Conversion options

These flags control the linguistic rules applied during conversion.

Preset

--preset selects a preconfigured combination of defaults:

PresetDictionaryInitial sound lawHomophone windowUse case
ko-kr (default)Bundled stdictEnabledPer-blockSouth Korean orthography
ko-kpNoneDisabledOffNorth Korean orthography
gukhanmun --preset ko-kp input.txt

Individual flags below override the preset's defaults.

Segmentation strategy

--segmentation controls how word boundaries are found:

  • lattice (default): finds the globally optimal segmentation by evaluating all dictionary matches at every position with dynamic programming. Best for accuracy.
  • eager: greedy left-to-right longest-match. Faster but may mis-segment compound words.
gukhanmun --segmentation eager input.txt

Numeral handling

--numerals controls how hanja numerals are rendered:

Strategy二〇一六年十一月一千二百三十四
hangul-phonetic (default)이공일륙년십일월일천이백삼십사
positional-arabic2016년
additive-arabic11월1234
smart2016년11월1234
gukhanmun --numerals smart input.txt

Initial sound law

The initial sound law (頭音法則) is enabled by default for ko-kr and disabled for ko-kp. It affects character-by-character fallback readings for characters not found in any dictionary; dictionary entries already encode their correct readings.

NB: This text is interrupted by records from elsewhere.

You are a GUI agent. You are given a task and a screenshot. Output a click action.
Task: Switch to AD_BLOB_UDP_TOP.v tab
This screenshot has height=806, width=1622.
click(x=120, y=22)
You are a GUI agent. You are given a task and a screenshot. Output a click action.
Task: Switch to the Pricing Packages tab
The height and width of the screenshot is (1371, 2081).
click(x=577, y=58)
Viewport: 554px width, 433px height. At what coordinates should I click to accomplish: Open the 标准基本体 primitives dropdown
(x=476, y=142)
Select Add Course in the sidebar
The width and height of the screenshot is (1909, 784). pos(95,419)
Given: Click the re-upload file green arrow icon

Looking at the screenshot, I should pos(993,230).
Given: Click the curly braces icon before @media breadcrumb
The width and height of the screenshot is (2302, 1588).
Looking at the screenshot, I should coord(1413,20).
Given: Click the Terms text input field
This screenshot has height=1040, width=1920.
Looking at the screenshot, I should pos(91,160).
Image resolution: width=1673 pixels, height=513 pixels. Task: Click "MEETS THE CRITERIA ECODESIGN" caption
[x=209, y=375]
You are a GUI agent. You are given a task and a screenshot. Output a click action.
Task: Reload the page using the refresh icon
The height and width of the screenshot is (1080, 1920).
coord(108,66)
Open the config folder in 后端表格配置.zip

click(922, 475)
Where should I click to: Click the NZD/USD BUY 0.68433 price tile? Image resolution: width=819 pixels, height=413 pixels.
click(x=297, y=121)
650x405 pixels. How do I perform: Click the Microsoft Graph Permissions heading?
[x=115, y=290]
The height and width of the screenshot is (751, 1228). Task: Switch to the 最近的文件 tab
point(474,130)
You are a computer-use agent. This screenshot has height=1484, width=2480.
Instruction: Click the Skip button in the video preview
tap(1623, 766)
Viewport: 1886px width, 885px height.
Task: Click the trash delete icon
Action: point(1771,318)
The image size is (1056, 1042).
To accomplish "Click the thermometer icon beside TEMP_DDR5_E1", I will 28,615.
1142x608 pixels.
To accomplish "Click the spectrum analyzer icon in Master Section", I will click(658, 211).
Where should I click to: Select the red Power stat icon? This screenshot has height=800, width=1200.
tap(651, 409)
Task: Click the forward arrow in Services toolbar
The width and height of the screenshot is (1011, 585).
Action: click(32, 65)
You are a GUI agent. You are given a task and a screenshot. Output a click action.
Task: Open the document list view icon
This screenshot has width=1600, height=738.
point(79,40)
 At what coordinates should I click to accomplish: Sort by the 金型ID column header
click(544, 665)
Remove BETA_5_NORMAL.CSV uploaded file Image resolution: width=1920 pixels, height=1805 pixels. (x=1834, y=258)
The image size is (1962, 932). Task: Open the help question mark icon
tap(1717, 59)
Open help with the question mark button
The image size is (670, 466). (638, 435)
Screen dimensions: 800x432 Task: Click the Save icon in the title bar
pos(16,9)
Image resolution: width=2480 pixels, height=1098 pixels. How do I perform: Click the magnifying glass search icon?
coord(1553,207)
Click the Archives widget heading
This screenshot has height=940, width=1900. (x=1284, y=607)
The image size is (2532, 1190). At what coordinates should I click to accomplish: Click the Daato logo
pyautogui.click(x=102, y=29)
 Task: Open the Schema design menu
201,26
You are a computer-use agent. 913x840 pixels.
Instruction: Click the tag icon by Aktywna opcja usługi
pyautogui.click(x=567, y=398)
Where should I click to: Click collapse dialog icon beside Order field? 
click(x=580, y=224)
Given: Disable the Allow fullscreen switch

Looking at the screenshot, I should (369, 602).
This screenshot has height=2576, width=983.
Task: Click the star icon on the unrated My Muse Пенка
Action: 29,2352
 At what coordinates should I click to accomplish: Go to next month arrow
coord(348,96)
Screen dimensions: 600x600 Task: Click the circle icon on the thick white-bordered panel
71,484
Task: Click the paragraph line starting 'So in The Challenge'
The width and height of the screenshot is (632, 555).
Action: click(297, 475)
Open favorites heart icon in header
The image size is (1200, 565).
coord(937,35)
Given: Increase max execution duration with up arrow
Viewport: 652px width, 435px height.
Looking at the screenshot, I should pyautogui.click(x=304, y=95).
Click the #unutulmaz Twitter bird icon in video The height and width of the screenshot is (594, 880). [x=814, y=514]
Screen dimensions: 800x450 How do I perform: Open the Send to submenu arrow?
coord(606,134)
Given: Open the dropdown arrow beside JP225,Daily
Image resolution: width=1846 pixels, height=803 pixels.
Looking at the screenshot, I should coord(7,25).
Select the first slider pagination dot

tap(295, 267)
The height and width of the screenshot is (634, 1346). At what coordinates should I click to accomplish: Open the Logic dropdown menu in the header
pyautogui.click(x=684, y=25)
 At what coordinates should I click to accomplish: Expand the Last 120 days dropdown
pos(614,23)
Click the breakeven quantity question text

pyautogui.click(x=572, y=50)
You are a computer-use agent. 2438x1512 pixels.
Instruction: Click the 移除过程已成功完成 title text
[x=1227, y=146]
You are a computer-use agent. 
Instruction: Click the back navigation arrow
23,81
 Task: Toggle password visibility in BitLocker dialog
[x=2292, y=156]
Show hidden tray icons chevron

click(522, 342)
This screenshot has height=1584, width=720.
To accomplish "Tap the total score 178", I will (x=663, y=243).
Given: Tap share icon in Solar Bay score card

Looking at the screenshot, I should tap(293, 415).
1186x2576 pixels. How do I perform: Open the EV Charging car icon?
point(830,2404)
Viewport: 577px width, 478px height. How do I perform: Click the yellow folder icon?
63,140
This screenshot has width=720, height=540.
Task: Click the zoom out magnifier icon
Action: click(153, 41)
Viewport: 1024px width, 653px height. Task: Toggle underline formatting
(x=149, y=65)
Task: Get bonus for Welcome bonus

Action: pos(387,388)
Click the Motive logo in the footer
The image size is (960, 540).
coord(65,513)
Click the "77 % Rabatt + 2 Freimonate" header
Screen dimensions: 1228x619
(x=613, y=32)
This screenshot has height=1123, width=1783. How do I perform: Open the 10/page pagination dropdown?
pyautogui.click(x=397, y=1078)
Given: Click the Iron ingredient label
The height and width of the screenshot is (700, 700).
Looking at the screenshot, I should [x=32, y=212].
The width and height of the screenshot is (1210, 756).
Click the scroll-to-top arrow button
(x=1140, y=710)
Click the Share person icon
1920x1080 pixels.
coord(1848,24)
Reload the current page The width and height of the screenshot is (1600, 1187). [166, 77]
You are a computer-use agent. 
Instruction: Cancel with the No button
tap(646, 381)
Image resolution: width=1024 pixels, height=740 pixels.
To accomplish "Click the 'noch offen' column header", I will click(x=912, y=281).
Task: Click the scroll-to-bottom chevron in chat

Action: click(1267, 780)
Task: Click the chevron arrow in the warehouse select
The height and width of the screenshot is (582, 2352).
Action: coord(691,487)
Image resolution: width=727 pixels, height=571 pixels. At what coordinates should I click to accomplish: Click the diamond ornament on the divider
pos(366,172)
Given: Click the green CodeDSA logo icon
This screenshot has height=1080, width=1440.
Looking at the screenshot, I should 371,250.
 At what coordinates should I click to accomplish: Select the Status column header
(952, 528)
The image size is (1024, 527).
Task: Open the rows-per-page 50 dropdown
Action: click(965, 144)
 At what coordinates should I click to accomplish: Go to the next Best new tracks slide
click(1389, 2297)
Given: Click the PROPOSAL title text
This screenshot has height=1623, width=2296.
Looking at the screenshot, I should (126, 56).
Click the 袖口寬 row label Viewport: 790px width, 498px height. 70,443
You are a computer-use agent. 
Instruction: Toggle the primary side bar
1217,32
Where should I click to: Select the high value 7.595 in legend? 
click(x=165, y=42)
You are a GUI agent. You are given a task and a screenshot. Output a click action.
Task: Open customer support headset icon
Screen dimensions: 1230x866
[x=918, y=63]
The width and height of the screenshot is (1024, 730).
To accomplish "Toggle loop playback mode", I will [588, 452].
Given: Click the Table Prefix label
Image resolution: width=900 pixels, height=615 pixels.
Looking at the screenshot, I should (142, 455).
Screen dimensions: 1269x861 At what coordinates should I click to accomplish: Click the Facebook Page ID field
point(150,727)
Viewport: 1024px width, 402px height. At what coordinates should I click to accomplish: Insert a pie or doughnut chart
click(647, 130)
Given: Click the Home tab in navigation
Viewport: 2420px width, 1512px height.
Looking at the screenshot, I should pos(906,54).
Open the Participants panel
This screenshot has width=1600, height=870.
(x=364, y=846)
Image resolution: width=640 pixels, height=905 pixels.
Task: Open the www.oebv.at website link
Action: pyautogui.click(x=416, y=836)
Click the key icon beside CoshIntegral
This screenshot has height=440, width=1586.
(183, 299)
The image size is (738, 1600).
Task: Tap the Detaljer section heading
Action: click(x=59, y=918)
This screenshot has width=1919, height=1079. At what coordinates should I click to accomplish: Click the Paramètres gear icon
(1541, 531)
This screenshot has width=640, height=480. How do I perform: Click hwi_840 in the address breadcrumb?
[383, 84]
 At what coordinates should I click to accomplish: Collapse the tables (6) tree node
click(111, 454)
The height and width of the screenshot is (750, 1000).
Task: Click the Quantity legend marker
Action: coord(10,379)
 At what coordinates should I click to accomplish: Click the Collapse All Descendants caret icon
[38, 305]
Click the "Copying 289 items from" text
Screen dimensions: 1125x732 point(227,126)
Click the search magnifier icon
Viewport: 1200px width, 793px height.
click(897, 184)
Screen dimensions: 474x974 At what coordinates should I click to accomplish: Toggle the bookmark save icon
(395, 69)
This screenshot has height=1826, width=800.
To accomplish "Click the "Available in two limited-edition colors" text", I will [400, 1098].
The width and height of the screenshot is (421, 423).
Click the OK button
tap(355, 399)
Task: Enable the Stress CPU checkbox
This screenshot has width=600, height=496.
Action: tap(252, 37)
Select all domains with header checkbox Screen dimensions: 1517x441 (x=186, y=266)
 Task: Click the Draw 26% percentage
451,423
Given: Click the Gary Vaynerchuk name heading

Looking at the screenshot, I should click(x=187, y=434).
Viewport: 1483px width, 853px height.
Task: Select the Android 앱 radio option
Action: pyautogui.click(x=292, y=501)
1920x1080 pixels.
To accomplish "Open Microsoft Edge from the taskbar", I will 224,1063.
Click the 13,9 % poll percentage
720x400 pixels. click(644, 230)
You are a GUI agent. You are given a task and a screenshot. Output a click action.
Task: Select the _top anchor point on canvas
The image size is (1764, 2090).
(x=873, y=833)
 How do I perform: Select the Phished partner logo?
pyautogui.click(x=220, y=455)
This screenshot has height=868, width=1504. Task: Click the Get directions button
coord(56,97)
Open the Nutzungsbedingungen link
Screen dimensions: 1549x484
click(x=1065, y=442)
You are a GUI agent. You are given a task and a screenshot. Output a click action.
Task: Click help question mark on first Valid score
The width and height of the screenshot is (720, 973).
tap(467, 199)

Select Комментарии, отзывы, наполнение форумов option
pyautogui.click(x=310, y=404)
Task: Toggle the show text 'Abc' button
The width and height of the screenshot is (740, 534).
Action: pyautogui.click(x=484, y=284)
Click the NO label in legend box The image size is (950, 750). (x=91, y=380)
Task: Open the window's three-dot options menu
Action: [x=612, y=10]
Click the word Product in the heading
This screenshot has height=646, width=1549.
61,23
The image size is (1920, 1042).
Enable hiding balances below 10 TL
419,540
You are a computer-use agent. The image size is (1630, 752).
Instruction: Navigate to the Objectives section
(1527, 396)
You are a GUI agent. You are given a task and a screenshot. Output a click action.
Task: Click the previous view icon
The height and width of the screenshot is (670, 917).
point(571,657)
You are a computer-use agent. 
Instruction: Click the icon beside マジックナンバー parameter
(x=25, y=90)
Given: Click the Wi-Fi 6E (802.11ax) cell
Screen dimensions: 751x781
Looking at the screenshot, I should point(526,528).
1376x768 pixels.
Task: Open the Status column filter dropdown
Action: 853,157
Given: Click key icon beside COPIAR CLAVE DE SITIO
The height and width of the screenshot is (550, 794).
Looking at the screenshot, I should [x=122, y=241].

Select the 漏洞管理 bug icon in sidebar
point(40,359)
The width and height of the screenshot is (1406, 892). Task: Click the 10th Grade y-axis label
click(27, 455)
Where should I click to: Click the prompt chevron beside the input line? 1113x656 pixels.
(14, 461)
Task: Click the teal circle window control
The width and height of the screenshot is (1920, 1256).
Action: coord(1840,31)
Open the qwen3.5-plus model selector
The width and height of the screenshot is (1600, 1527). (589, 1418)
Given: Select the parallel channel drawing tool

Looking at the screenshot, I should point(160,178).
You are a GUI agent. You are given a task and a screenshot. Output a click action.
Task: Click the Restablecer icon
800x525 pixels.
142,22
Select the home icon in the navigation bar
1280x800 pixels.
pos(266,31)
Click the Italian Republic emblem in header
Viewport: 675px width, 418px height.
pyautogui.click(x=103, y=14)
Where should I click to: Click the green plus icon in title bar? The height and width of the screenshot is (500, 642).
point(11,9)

InputLaw enabled (ko-kr)Law disabled (ko-kp)
來日내일래일
理由이유리유
女子여자녀자

Override with explicit flags:

gukhanmun --no-initial-sound-law input.txt  # disable
gukhanmun --initial-sound-law input.txt     # enable (redundant for ko-kr)

Homophone disambiguation

When the same hanja appears multiple times in a window, Gukhanmun can mark repeated occurrences so readers can tell them apart. --disambiguation sets the scope of that window:

ValueBehaviour
offNo disambiguation
per-block (default for ko-kr)Reset at paragraph/list/heading boundaries
per-sectionReset at heading boundaries
per-documentTrack across the entire input
gukhanmun --disambiguation per-section input.txt

First-occurrence clearing

--first-occurrence removes annotations from characters whose presentation was already forced earlier in the window:

ValueBehaviour
off (default)Never clear
per-blockClear within a paragraph/block
per-sectionClear within a section
per-documentClear across the entire document
gukhanmun --first-occurrence per-section input.txt

Error recovery

--recovery controls behaviour when an unrecoverable parse error occurs (currently relevant for HTML input only):

  • strict (default) — abort with an error
  • lenient — skip the problematic fragment and continue
gukhanmun -f text/html --recovery lenient input.html